March 7th, 2011 - 4:43 pm ICT by IANS  

Toronto, March 7 (IANS) Scientists have uncovered 13 genes linked to increased risks of coronary artery disease (CAD).

CAD symptoms include chest pain, also called angina, shortness of breath during exercise, fast heartbeat, weakness, dizziness, nausea and increased sweating.

“This is a landmark result because we have identified so many genes and most operate using completely unknown mechanisms to us right now,” University of Ottawa Heart Institute President and Chief Executive Officer Robert Roberts said, according to an Institute statement.

“It has opened up significant new avenues for new therapies and underlines the complexities of heart disease,” Roberts added, the journal Nature Genetics reports.

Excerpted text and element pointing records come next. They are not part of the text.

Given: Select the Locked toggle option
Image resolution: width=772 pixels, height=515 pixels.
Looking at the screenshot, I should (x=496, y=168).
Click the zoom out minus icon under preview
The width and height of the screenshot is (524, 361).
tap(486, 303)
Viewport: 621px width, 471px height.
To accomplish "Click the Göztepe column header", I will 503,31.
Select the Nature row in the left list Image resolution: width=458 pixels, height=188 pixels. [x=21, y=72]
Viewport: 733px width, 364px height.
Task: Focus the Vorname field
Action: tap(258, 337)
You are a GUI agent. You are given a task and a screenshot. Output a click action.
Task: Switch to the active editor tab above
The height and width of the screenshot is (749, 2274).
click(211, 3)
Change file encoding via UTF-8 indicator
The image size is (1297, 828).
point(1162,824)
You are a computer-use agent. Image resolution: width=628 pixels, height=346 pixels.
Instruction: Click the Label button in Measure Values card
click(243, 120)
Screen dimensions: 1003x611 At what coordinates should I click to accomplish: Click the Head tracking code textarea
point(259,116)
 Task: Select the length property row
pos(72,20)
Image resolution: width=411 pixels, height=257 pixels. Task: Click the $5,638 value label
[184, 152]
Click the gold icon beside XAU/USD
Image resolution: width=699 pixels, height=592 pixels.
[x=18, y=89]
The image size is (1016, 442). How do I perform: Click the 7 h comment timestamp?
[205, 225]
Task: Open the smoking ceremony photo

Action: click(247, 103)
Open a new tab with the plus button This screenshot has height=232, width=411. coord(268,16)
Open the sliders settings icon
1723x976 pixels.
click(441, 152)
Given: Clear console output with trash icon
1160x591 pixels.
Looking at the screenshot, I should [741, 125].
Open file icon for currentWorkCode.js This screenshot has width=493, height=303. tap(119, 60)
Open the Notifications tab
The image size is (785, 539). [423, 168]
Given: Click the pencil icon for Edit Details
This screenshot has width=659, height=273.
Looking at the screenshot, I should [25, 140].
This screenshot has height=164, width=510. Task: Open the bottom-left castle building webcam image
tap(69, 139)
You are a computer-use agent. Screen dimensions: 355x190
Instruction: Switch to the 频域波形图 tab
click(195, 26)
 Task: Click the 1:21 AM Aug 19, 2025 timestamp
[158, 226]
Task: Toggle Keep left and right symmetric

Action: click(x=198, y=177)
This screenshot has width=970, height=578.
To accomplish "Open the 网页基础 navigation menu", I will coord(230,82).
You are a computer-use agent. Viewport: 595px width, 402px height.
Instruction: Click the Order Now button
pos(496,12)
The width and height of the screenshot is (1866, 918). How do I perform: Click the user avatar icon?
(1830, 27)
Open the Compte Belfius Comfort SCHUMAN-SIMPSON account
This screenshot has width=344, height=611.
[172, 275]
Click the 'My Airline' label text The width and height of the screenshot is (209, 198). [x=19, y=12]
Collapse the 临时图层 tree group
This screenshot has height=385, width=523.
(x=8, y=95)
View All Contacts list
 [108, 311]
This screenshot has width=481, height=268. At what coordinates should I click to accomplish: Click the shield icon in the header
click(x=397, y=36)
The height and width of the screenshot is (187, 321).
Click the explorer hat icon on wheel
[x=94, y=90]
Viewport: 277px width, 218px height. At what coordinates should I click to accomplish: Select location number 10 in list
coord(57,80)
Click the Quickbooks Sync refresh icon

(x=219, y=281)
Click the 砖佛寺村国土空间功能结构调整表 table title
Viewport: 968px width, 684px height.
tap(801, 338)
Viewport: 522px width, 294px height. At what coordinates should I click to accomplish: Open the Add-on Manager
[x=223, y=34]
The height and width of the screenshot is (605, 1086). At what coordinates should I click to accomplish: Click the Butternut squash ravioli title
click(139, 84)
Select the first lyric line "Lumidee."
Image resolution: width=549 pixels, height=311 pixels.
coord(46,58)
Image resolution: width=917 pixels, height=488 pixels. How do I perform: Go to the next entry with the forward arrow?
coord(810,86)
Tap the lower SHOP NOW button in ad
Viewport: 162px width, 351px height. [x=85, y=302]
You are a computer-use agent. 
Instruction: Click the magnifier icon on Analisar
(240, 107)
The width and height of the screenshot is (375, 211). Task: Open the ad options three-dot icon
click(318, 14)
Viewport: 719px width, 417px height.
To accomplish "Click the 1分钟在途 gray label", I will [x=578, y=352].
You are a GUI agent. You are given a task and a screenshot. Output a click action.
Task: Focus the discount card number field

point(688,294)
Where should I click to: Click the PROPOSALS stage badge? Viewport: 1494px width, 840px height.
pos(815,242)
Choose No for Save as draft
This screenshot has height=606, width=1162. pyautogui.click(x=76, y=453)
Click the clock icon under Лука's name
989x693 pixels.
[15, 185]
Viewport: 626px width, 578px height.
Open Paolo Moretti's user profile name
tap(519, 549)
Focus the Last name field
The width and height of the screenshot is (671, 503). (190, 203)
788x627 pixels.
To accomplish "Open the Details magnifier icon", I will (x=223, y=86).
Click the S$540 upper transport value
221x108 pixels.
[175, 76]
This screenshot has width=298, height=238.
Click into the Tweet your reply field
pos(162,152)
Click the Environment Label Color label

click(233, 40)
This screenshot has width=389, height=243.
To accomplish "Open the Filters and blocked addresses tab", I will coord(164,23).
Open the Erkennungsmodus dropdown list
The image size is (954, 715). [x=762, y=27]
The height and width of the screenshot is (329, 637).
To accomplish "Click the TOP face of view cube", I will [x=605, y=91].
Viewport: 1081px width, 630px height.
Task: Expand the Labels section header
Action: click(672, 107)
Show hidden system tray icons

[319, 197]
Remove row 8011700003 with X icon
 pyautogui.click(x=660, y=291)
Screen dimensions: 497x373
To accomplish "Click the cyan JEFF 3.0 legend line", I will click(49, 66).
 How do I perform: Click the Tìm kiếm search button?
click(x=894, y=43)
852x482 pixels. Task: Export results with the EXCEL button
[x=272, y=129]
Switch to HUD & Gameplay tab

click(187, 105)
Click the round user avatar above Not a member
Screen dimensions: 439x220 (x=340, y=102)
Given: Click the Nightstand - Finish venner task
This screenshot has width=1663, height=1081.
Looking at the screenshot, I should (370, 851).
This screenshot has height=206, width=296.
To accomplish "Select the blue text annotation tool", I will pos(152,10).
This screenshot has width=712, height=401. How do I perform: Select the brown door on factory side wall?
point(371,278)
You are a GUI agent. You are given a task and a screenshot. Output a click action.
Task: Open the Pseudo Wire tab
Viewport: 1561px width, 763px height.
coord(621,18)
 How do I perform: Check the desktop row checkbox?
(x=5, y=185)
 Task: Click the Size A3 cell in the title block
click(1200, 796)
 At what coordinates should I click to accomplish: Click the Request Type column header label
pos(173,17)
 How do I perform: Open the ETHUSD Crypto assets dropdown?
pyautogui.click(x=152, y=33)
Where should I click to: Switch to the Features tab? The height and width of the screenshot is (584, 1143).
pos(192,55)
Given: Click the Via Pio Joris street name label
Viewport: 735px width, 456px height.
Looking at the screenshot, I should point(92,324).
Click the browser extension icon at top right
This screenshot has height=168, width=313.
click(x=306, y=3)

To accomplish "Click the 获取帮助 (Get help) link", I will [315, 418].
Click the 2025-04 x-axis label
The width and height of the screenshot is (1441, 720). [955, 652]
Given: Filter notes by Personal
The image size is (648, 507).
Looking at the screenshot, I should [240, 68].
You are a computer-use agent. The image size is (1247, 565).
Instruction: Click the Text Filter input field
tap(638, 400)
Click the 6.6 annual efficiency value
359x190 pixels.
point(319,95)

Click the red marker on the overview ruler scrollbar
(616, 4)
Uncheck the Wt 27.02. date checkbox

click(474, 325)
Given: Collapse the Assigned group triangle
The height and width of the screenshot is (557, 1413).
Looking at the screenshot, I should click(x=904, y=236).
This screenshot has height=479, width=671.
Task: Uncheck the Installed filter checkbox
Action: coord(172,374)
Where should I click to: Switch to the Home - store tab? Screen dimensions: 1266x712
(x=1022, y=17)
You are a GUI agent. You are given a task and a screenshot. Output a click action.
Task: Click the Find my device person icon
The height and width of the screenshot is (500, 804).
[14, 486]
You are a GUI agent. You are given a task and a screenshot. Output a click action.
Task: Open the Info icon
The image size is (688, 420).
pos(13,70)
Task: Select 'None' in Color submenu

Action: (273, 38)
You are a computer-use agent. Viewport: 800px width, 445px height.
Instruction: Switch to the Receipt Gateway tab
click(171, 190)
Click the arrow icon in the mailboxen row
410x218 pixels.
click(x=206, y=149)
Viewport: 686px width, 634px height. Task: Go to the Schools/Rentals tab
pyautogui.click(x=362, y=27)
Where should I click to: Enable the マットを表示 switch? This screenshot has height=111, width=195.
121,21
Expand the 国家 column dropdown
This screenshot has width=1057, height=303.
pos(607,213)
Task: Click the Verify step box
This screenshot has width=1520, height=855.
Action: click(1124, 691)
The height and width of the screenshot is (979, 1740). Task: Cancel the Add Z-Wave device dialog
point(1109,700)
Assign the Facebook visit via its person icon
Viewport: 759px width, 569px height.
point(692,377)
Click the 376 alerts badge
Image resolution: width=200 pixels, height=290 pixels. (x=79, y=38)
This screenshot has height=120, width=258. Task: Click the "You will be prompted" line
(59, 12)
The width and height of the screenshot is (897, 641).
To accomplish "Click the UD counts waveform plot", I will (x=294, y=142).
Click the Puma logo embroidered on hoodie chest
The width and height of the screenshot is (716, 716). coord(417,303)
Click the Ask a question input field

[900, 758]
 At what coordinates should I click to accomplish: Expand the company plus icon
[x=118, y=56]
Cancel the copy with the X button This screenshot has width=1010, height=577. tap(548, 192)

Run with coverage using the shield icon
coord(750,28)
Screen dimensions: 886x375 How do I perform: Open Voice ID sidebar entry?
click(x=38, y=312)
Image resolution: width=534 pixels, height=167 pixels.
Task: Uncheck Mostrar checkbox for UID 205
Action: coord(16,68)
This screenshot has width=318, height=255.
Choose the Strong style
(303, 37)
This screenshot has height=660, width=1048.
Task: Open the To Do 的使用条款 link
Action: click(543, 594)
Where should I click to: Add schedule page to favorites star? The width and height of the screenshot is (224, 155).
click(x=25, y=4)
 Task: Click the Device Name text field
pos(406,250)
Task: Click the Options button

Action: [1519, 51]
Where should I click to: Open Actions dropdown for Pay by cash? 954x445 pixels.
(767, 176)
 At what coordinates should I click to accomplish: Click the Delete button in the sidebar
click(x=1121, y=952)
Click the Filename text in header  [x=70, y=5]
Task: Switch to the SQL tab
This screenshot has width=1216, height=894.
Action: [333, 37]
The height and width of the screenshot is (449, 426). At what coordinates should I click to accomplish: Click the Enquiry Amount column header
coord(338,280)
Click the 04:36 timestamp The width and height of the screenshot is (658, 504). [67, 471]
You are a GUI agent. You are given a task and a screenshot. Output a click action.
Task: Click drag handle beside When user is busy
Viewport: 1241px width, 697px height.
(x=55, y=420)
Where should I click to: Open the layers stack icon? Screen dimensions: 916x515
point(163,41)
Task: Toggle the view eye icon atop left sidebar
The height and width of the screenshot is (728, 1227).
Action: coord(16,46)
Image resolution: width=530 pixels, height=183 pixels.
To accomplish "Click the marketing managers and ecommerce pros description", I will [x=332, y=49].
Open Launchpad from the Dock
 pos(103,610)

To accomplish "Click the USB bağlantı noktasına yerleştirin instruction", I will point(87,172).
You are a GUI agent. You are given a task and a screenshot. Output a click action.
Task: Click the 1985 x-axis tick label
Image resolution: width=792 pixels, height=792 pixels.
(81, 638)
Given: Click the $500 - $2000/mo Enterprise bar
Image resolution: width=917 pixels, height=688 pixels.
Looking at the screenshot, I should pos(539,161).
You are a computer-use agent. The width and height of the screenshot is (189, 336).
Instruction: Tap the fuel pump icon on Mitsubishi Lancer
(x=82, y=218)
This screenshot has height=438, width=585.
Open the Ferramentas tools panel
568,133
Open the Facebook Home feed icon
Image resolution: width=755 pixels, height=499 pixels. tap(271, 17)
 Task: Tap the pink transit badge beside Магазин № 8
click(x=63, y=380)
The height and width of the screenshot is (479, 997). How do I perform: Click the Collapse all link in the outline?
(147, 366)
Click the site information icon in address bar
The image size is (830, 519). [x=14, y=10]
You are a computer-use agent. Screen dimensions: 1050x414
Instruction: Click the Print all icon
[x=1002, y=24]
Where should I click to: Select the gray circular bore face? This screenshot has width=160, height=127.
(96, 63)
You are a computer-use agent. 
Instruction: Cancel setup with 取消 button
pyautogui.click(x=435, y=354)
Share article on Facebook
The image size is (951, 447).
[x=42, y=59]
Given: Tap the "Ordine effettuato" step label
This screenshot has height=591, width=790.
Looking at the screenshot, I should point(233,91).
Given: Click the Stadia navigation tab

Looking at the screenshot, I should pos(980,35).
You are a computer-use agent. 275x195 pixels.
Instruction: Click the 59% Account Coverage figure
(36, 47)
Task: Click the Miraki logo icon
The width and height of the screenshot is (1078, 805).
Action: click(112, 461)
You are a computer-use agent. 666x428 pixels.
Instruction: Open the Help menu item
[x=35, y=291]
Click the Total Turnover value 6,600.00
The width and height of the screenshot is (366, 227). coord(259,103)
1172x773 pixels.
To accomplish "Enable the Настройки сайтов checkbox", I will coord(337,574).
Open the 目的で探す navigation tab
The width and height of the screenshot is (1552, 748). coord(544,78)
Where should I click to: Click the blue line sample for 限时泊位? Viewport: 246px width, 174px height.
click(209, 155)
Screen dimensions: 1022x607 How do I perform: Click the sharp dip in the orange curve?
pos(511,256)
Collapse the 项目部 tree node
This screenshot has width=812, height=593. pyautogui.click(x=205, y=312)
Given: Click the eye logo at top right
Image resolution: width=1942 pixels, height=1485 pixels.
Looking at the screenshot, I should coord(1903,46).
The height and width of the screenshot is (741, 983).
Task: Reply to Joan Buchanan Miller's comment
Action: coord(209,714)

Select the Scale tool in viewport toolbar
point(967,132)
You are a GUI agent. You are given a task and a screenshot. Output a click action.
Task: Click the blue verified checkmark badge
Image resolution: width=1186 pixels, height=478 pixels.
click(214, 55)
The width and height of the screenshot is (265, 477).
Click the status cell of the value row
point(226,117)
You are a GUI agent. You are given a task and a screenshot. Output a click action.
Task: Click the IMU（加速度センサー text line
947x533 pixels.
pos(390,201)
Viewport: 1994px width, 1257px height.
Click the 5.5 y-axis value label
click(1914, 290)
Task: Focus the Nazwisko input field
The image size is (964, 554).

The study was conducted by a consortium of more than 100 research organizations, including the University of Lubeck (Germany), Stanford University, Harvard Medical School, Johns Hopkins University (US), University of Leeds (UK) and the University of Ottawa Heart Institute.

Called CARDIoGRAM (Coronary Artery Disease Genome-wide Replication and Meta-Analysis), researchers evaluated the genetic samples of more than 140,000 people of European descent.

Data from genetic research centres in Europe, the UK, the US and the Heart Institute were combined to provide the massive sample size, which is essential to ferret out subtle genetic indicators.

“The consortium examined more than 10 times the number of samples than the largest study ever published, so we magnified the power to detect small genetic variations,” said Roberts.